§ **Trecho para leitura**
Grayson apóia Obama, mas seu discurso assinalou o calcanhar de Aquiles do presidente: a necessidade de demonstrar sempre que está acima da disputa política e sua postura excessivamente conciliadora com os republicanos e o mundo financeiro. Até o momento, suas políticas recompensaram os bancos, Wall Street e as empresas de saúde privadas. Não fez o que Roosevelt não tardou em fazer durante a depressão da década de 30: criar empregos, empregos e mais empregos. Tampouco demonstrou a audácia de Lyndon Johnson, que mandou o seu próprio Sul passear e se enfiou na Câmara para aprovar as leis dos direitos civis. Alguém se mostra conciliador quando negocia a paz no Oriente Médio, não quando o Partido Republicano está colocando em perigo o bem estar nacional. Eu também aprovo Obama, mas reconheço que ele se preocupamente excessivamente com a imagem de ficar acima do bem e do mal.
Bill gostava demasiado das saias, George W. de seu Deus interior e agora nos damos conta de que com o brilhante Obama se passa o mesmo em relação à sua própria imagem.
Entretanto, o presidente se meteu em uma confusão em Nova York, ao dar praticamente seu apoio, ativo e passivo, ao prefeito multimilionário Bloomberg nas eleições municipais, deixando de lado o candidato democrata. Apesar dos pedidos dos democratas, Bloomberg, que alguns dias acorda republicano e em outros levemente independente, apoiou a candidatura de John McCain e Sarah Palin. Desse modo, Obama comete uma dupla heresia, porque está jogando seu partido aos pés dos cavalos e, sendo presidente, está se metendo em política municipal; um tiro que, como até Roosevelt teve que aprender na década de 30, sempre sai pela culatra.
O New York Times quase não se conteve. Sua manchete fulminante dizia: "Obama, democrata em chefe, não é de muita ajuda ao partido nas eleições municipais". Os democratas da cidade e do estado, o senador Chuck Schumer, líder do partido, a senadora Kirsten Gilibrand, o governador Patterson e os sindicatos iniciaram imediatamente sua campanha em favor do aspirante democrata Bill Thompson que, por certo, participou ativamente da campanha em favor de Obama. Por acaso o presidente está se deixando cegar pelo poder de Bloomberg, pela capacidade que ele teve de mudar o limite de reeleições para os prefeitos, algo que daria a ele vitória certa nas próximas eleições?
Tudo isso vem depois de vários erros: o presidente irritou os novaiorquinos ao tentar (sem resultado) que a inexperiente Caroline Kennedy ocupasse o posto que a senadora Hillary deixou vago e voltou a irritá-los quando pediu ao governador Patterson que se retirasse do páreo, acrescentando que talvez ele não ganhasse as eleições enfrentando um republicano de peso.

§ **Tarefa 1**
Liste todas as pessoas que o trecho para leitura cita com nome e sobrenome.

§ **Linhas listadas**
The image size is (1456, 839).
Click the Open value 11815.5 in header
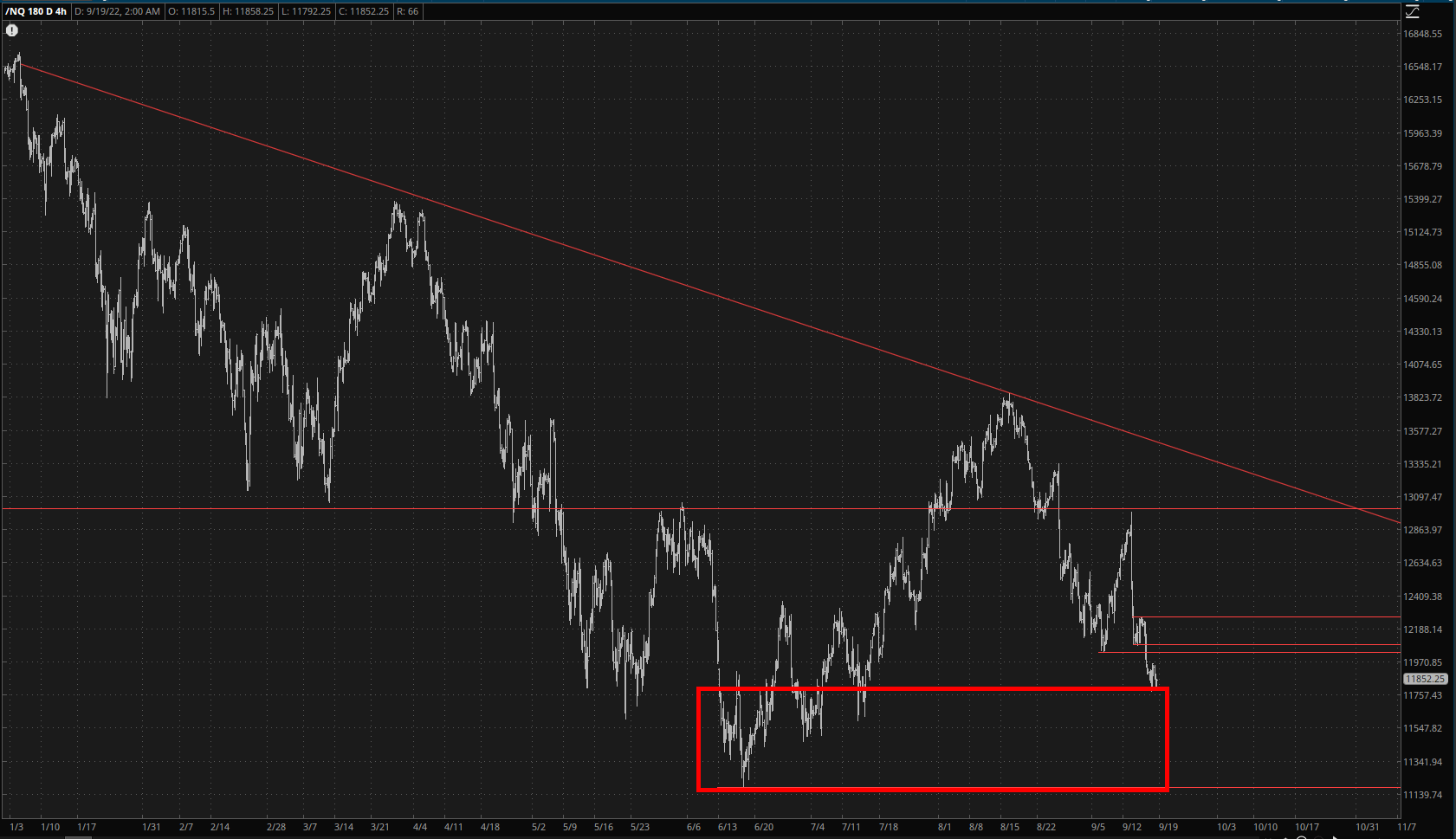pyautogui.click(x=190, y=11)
--
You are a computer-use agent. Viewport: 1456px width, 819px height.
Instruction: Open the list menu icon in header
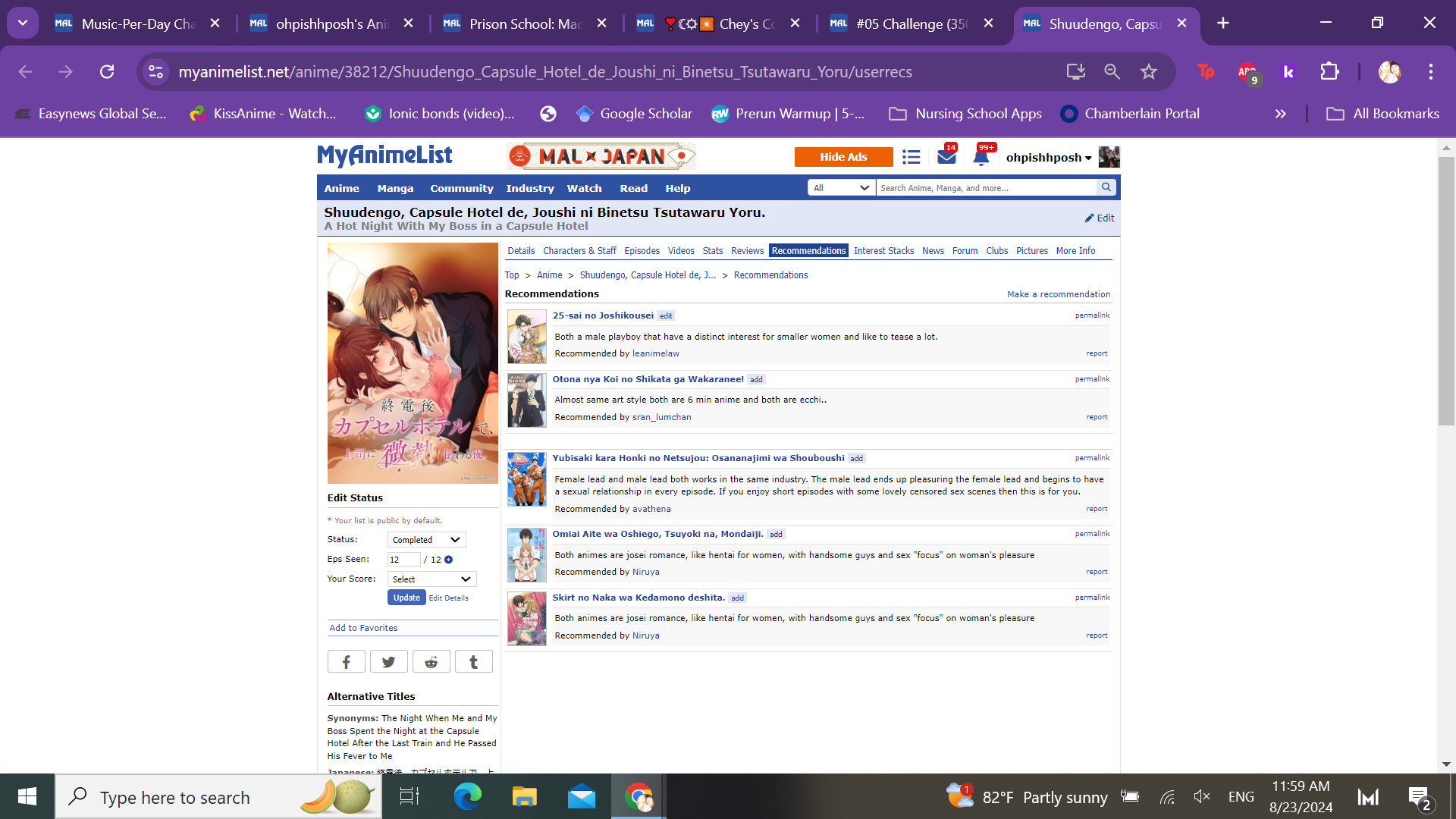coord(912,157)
==
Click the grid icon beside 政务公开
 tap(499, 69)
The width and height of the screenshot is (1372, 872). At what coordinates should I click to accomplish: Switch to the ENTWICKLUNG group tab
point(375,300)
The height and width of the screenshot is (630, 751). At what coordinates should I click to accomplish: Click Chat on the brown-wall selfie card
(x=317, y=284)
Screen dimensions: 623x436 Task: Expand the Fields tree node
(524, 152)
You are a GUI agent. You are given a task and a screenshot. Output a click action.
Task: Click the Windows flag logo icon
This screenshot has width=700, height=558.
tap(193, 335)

§ **Tarefa 2**
Transcreva literalmente, nas linhas listadas, tudo o que vai da linha que contém "The image size is (1456, 839)." até a linha que contém "pyautogui.click(x=190, y=11)", incluindo as duas. Deixe as imagens fora da resposta.

§ **Resposta escrita 1**
Lyndon Johnson, John McCain, Sarah Palin, Chuck Schumer, Kirsten Gilibrand, Bill Thompson e Caroline Kennedy.

§ **Resposta escrita 2**
The image size is (1456, 839).
Click the Open value 11815.5 in header
pyautogui.click(x=190, y=11)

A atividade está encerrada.